>>>

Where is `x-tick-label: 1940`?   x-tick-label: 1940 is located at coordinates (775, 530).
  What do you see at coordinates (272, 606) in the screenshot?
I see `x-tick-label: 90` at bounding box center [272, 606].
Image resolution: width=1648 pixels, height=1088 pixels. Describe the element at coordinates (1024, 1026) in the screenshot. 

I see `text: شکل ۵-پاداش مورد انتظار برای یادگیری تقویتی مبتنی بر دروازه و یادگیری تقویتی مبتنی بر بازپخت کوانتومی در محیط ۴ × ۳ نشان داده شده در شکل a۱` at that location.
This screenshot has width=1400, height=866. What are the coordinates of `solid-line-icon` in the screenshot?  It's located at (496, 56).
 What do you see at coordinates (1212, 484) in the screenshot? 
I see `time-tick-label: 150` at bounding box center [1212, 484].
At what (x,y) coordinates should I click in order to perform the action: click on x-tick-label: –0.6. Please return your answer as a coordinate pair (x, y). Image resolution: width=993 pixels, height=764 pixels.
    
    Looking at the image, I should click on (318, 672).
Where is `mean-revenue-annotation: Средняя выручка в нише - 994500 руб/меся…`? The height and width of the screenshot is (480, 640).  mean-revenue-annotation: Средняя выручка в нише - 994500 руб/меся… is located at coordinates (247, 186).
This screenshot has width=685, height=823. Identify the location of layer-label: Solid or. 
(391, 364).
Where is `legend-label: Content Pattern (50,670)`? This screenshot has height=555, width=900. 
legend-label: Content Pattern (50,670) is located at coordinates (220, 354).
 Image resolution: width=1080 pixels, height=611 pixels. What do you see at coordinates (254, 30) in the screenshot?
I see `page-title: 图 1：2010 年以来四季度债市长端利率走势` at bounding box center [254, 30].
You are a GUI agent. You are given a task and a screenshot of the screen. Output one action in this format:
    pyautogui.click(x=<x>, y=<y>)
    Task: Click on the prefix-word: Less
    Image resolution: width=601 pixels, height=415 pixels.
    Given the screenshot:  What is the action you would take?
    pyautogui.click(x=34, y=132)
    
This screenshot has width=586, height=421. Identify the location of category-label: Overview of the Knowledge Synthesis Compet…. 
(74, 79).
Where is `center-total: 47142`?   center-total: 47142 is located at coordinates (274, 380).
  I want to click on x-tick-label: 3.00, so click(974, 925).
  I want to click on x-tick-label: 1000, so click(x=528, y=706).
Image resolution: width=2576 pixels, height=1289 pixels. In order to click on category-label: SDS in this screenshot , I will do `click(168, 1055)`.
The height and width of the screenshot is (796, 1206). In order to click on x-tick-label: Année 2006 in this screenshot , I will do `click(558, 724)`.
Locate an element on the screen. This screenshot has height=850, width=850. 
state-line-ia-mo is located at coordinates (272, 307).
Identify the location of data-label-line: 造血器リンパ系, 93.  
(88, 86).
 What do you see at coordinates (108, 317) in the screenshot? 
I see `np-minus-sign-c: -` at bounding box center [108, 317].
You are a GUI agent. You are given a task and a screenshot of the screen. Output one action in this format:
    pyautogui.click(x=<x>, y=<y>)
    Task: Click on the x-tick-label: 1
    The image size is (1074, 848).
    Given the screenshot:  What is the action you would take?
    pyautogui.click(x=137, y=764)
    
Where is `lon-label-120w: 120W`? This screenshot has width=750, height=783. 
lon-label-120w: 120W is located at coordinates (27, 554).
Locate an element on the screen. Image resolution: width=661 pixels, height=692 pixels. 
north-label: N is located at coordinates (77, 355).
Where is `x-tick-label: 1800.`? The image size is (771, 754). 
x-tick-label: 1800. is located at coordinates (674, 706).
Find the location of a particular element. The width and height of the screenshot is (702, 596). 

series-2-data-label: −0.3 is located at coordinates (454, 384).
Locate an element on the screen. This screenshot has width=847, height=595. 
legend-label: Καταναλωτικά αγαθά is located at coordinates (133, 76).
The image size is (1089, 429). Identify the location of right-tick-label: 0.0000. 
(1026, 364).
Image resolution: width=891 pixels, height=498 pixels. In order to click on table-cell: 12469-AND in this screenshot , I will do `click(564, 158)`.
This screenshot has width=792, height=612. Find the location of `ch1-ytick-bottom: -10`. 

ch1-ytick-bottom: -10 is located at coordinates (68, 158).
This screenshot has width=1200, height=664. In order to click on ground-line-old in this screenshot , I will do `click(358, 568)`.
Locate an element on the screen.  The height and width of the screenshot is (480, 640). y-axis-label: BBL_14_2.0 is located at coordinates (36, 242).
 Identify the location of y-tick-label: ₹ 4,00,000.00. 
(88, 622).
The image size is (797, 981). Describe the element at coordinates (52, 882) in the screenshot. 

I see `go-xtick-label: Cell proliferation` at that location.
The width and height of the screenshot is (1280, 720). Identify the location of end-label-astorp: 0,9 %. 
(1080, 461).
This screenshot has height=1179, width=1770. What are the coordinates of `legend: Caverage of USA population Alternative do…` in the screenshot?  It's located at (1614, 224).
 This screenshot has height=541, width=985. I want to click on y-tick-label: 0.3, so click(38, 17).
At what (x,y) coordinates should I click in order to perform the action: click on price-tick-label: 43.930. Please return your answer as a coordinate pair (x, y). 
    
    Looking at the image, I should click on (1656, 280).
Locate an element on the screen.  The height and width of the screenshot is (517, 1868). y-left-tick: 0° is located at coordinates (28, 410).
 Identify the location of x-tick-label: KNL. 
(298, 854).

<<<

**What you have to do**
Render the items from the line containing "coordinates (36, 242)." through the end of the records as a JSON list of strings, with one string per line and blank lines omitted.

**Exercise answer**
[
  "Locate an element on the screen.  The height and width of the screenshot is (480, 640). y-axis-label: BBL_14_2.0 is located at coordinates (36, 242).",
  " Identify the location of y-tick-label: ₹ 4,00,000.00. ",
  "(88, 622).",
  "The image size is (797, 981). Describe the element at coordinates (52, 882) in the screenshot. ",
  "I see `go-xtick-label: Cell proliferation` at that location.",
  "The width and height of the screenshot is (1280, 720). Identify the location of end-label-astorp: 0,9 %. ",
  "(1080, 461).",
  "This screenshot has height=1179, width=1770. What are the coordinates of `legend: Caverage of USA population Alternative do…` in the screenshot?  It's located at (1614, 224).",
  " This screenshot has height=541, width=985. I want to click on y-tick-label: 0.3, so click(38, 17).",
  "At what (x,y) coordinates should I click in order to perform the action: click on price-tick-label: 43.930. Please return your answer as a coordinate pair (x, y). ",
  "    Looking at the image, I should click on (1656, 280).",
  "Locate an element on the screen.  The height and width of the screenshot is (517, 1868). y-left-tick: 0° is located at coordinates (28, 410).",
  " Identify the location of x-tick-label: KNL. ",
  "(298, 854)."
]